The inactive complex of diol dehydrase with hydroxocobalamin was resolved by treatment with SO2-3, followed by dialysis to remove SO2-3, giving the apoenzyme which was reconstitutable into catalytically active holoenzyme upon addition of adenosylcobalamin ("re-activation"). Spectral evidence showed that the enzyme-bound hydroxocobalamin undergoes a Co beta-ligand exchange reaction forming sulfitocobalamin. Sulfitocobalamin was bound to diol dehydrase only loosely, and therefore dissociated from the enzyme. In contrast, neither the enzyme-hydroxocobalamin-5'-deoxyadenosine nor the enzyme-hydroxocobalamin-adenosine complex was resolved and thus re-activated by this procedure.
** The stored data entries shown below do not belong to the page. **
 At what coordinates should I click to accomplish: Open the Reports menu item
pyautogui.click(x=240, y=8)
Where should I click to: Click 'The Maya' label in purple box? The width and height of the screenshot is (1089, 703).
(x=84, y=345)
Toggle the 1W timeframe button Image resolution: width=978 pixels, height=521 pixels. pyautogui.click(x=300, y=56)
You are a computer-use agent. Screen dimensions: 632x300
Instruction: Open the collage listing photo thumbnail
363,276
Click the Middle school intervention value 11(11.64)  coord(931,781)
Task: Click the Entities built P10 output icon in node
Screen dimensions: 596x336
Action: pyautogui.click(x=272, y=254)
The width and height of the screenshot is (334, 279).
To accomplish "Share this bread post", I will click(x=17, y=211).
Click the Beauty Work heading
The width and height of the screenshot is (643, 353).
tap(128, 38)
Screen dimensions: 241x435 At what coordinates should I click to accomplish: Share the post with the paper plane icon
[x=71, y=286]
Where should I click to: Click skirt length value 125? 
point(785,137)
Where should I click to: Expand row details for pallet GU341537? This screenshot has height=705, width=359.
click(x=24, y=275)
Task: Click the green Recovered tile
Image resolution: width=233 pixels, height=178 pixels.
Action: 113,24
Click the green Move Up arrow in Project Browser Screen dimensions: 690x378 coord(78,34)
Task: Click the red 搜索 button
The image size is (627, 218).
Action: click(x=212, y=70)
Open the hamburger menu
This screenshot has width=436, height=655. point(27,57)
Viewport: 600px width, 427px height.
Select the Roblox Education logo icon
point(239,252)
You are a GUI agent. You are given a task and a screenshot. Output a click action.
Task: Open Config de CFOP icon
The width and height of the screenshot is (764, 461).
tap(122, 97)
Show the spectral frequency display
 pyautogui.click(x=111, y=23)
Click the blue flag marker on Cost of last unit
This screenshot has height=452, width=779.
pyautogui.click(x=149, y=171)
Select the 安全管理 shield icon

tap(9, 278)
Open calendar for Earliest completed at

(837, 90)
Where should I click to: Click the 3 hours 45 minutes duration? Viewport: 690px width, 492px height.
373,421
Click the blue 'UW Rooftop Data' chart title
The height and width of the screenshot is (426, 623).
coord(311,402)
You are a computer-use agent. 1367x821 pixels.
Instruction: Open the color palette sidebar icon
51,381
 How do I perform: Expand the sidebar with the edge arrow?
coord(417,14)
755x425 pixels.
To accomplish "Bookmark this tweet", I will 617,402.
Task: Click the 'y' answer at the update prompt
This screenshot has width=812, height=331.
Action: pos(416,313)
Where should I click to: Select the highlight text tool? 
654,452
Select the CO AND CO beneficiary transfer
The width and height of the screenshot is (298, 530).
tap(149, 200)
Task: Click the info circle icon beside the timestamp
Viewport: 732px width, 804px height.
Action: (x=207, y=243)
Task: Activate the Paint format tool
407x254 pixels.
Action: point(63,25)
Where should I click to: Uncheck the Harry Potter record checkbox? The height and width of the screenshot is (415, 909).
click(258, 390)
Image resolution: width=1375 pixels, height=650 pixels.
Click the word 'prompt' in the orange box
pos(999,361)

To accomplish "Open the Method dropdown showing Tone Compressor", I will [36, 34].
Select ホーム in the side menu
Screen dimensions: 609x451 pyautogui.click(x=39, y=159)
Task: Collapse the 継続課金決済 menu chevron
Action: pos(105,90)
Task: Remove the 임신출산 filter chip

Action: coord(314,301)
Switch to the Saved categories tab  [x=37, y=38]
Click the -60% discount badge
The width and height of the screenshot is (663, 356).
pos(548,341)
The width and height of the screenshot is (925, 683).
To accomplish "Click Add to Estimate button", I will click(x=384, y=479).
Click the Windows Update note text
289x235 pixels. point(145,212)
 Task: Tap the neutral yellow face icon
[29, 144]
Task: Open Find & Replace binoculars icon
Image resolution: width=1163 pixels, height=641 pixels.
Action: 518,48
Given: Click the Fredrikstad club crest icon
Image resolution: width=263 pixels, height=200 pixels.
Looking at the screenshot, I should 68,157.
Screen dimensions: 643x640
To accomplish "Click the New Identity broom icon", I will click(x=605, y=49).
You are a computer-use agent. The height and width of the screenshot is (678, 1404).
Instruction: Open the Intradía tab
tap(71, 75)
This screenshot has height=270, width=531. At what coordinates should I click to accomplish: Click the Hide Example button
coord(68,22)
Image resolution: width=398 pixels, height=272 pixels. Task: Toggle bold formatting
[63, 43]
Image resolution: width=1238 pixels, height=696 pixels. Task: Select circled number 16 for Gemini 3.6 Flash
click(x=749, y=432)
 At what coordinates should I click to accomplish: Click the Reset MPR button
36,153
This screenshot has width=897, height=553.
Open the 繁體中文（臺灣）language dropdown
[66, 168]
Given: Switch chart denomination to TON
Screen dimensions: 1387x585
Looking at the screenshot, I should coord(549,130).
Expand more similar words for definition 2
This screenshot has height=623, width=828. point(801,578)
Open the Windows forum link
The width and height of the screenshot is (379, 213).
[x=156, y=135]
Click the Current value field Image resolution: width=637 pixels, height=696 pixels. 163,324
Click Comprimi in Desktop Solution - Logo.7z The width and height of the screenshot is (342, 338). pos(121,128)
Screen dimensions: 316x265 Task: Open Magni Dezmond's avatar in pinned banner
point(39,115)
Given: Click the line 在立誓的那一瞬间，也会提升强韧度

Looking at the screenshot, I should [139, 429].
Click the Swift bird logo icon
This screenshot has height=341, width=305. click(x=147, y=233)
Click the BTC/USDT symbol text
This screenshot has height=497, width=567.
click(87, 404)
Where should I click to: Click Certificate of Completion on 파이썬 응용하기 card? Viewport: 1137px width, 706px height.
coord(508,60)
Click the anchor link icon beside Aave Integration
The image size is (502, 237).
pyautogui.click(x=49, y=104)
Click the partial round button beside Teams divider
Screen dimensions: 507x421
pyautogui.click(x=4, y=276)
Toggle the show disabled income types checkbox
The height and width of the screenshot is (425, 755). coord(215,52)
It was shown spectroscopically that the hydroxocobalamin in these complexes does not react with SO2-3, or even with CN-, indicating that the OH group in the Co beta-position was blocked spatially by these enzyme-bound nucleosides. Neither O2-inactivated holoenzyme nor the holoenzyme inactivated suicidally by glycerol or 1,2-ethanediol during dehydration reaction was also re-activated by the same procedure. The complex of the enzyme with cyanocobalamin or methylcobalamin was not resolvable by the SO2-3 treatment. This was because these cobalamins bound to the enzyme were not subject to a ligand exchange reaction with SO2-3.